+++ EXTRACTED DATA
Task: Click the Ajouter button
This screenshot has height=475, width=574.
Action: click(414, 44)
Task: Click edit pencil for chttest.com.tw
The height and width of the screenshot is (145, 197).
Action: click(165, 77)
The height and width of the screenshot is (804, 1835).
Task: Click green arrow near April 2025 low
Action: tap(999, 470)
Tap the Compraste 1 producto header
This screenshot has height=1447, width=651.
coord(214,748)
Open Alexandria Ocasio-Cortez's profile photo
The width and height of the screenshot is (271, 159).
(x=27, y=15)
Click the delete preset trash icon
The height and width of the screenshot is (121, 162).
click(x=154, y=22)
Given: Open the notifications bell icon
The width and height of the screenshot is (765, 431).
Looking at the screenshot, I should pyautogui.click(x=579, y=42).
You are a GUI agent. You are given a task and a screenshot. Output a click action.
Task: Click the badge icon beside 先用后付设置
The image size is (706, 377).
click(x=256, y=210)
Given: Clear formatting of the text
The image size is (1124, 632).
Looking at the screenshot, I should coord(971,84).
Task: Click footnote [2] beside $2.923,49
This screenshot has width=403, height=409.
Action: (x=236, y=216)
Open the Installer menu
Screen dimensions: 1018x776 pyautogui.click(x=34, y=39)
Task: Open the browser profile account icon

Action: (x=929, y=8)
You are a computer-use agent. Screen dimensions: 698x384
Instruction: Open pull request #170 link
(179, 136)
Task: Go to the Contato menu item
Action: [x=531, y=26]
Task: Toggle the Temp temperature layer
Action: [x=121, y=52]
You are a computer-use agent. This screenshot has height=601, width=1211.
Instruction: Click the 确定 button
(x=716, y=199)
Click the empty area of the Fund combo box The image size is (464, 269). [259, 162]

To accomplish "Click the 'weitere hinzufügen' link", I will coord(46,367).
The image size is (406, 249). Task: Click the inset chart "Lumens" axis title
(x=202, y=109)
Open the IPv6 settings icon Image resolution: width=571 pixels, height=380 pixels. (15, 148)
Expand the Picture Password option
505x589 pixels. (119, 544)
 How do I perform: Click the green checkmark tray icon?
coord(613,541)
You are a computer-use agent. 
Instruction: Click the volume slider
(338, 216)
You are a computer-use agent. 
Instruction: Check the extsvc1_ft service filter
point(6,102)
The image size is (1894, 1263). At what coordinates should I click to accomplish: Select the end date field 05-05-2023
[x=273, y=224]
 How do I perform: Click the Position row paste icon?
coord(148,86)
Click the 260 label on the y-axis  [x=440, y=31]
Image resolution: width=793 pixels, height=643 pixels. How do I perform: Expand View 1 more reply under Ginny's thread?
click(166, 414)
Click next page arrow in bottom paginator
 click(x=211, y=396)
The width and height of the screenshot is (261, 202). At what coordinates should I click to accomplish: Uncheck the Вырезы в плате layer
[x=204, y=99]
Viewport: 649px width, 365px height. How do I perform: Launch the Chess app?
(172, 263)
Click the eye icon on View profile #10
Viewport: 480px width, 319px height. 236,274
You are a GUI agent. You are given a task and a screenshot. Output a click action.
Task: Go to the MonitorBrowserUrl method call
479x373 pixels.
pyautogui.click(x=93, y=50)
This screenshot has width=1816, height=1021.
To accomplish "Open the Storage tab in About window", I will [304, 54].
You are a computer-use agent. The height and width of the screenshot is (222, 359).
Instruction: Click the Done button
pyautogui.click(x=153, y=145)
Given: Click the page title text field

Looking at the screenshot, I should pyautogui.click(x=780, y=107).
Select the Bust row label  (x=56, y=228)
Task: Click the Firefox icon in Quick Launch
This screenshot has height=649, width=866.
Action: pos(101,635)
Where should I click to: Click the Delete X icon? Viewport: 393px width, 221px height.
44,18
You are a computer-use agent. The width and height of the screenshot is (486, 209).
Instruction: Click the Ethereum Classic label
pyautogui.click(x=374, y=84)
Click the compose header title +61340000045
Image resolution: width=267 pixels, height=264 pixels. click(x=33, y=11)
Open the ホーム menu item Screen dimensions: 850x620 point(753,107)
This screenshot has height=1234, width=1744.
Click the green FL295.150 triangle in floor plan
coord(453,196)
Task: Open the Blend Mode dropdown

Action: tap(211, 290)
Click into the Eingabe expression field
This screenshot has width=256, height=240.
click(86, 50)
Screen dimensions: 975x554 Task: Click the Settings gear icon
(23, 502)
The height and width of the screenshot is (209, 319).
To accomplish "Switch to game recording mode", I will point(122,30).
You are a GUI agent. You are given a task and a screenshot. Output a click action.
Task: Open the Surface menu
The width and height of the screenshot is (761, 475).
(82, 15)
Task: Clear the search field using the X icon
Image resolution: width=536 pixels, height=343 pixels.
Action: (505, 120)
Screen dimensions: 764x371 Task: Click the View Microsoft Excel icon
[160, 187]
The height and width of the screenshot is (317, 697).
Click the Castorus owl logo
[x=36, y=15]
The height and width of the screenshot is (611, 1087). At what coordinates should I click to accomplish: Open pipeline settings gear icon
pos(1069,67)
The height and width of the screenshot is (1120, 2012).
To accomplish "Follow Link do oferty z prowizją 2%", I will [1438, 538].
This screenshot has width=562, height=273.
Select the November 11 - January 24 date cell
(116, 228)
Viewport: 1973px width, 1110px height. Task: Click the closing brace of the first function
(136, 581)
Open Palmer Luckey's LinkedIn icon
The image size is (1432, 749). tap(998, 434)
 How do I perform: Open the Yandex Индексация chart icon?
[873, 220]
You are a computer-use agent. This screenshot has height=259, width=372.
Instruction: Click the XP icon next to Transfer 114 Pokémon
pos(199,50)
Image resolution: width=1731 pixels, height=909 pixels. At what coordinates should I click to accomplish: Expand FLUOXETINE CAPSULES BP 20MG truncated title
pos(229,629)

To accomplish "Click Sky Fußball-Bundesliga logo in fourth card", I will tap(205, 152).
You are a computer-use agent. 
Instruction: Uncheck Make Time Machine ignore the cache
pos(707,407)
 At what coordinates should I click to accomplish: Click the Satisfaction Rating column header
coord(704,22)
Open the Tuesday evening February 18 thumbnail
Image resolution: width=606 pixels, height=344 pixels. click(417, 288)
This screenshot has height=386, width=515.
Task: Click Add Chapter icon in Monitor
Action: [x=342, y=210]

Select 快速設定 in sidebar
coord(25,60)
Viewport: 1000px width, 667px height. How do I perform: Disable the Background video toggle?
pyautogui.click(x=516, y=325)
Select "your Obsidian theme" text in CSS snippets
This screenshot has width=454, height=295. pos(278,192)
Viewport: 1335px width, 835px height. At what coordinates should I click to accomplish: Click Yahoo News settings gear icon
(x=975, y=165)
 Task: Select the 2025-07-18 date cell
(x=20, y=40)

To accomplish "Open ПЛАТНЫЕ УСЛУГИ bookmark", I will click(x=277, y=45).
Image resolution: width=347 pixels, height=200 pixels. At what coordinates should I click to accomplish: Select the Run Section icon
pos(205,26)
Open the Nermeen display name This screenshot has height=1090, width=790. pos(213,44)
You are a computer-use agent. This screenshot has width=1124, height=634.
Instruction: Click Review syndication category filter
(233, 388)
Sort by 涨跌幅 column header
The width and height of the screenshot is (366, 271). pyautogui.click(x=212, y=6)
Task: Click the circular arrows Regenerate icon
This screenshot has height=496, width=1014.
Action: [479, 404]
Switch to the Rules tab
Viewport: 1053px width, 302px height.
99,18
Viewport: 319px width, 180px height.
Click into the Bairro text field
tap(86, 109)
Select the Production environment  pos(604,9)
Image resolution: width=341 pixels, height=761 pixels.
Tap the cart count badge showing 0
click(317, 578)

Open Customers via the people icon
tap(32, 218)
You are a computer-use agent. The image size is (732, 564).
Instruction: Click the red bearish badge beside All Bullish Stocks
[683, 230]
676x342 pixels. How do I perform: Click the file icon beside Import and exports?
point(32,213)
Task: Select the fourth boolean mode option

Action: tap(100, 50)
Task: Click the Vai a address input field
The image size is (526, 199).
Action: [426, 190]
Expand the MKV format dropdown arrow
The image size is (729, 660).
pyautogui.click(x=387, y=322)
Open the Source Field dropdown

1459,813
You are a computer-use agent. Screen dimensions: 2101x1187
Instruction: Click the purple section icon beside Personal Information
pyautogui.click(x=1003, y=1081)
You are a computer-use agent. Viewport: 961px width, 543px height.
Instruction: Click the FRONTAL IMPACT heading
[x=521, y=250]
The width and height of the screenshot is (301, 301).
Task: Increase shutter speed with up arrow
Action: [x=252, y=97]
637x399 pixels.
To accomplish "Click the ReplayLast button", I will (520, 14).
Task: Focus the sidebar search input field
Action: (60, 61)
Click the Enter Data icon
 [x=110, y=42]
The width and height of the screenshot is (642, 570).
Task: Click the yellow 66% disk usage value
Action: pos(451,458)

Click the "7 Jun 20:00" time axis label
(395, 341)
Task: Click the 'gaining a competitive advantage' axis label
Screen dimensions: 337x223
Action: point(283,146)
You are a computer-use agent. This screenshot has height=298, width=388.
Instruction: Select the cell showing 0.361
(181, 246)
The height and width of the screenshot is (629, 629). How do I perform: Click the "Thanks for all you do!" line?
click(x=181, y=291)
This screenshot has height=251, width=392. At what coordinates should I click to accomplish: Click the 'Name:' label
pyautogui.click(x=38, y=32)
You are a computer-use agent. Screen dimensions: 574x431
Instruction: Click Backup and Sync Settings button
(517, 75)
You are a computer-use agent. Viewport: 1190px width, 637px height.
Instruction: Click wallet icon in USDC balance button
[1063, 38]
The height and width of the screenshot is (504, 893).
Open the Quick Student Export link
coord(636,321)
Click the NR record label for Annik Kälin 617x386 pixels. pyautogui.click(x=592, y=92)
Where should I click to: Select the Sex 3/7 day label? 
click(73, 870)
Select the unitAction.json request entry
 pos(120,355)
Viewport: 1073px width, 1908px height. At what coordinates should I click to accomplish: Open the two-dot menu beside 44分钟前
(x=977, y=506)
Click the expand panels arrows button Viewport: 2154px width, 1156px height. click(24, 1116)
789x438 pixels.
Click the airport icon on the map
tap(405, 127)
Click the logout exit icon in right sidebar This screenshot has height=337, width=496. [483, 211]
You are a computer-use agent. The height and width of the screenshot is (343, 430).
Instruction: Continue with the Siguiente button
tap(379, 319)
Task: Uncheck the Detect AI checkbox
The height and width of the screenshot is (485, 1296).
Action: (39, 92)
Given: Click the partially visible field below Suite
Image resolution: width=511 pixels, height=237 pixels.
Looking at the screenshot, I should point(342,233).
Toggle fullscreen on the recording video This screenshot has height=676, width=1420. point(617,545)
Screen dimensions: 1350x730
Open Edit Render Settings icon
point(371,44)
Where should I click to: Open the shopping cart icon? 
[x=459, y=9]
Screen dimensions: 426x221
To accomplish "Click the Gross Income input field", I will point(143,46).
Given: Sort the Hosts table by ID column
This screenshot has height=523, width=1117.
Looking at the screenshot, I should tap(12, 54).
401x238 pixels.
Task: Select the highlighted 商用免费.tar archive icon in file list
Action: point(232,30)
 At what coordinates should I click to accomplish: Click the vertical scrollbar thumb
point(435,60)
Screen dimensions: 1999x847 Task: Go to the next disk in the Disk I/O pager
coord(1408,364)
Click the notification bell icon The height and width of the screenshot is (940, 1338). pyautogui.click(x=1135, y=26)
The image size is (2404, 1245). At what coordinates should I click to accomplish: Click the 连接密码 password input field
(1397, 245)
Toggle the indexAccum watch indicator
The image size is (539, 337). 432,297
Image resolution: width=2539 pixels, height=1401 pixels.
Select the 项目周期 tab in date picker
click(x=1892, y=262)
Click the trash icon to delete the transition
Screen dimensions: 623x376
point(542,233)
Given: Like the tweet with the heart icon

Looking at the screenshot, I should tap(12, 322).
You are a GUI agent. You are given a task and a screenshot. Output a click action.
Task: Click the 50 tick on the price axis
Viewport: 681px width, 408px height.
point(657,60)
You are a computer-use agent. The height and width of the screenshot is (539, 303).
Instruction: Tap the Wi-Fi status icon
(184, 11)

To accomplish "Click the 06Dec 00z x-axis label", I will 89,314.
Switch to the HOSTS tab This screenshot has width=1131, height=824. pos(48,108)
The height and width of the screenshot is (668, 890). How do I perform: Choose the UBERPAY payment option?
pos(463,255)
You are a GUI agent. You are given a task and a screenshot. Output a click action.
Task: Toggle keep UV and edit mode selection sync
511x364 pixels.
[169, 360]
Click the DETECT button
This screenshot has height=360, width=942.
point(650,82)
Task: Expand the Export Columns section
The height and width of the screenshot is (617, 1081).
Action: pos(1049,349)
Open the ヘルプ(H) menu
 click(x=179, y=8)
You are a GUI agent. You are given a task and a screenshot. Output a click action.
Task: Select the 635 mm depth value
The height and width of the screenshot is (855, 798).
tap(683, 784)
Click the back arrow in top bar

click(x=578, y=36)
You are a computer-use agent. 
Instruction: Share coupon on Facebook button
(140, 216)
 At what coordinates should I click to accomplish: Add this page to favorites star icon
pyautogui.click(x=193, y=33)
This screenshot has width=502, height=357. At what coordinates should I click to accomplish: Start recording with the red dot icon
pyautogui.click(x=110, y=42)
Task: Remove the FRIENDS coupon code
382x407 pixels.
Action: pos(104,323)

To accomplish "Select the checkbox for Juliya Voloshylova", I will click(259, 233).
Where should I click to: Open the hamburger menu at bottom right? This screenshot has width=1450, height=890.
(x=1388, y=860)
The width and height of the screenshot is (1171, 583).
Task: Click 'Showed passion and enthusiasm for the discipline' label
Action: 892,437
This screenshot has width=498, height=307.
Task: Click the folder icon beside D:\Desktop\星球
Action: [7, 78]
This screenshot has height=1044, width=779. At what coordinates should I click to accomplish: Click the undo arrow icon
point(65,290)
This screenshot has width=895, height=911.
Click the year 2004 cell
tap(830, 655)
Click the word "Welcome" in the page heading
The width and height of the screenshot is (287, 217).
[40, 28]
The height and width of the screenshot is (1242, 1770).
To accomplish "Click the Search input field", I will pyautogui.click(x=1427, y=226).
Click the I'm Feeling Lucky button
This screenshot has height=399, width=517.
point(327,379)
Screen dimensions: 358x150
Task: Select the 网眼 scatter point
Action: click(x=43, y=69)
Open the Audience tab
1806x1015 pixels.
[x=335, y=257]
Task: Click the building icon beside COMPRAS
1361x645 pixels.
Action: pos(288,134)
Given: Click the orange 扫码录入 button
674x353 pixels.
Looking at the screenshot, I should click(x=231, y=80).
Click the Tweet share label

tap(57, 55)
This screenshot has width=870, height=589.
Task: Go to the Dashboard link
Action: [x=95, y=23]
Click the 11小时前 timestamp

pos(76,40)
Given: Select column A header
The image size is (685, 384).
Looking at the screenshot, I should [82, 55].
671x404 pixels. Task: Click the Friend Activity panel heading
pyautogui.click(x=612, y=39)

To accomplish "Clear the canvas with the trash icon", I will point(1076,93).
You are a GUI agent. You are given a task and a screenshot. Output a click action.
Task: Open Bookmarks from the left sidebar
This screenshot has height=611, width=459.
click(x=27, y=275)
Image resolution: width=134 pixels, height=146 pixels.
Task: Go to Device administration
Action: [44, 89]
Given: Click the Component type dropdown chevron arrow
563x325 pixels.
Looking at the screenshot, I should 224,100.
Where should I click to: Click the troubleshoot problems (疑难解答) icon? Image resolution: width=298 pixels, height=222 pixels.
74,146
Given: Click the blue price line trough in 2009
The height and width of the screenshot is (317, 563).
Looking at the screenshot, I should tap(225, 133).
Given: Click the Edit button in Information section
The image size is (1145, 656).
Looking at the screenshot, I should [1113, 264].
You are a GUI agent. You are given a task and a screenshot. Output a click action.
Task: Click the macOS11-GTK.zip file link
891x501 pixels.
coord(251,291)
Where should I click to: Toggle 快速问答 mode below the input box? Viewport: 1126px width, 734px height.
++++++
### CHALLENGE
Retype the lines above without alteration, starting at the line containing "Click next page arrow in bottom paginator" and ending at the line containing "pyautogui.click(x=153, y=145)".

### FULL SOLUTION
Click next page arrow in bottom paginator
 click(x=211, y=396)
The width and height of the screenshot is (261, 202). At what coordinates should I click to accomplish: Uncheck the Вырезы в плате layer
[x=204, y=99]
Viewport: 649px width, 365px height. How do I perform: Launch the Chess app?
(172, 263)
Click the eye icon on View profile #10
Viewport: 480px width, 319px height. 236,274
You are a GUI agent. You are given a task and a screenshot. Output a click action.
Task: Go to the MonitorBrowserUrl method call
479x373 pixels.
pyautogui.click(x=93, y=50)
This screenshot has width=1816, height=1021.
To accomplish "Open the Storage tab in About window", I will [304, 54].
You are a computer-use agent. The height and width of the screenshot is (222, 359).
Instruction: Click the Done button
pyautogui.click(x=153, y=145)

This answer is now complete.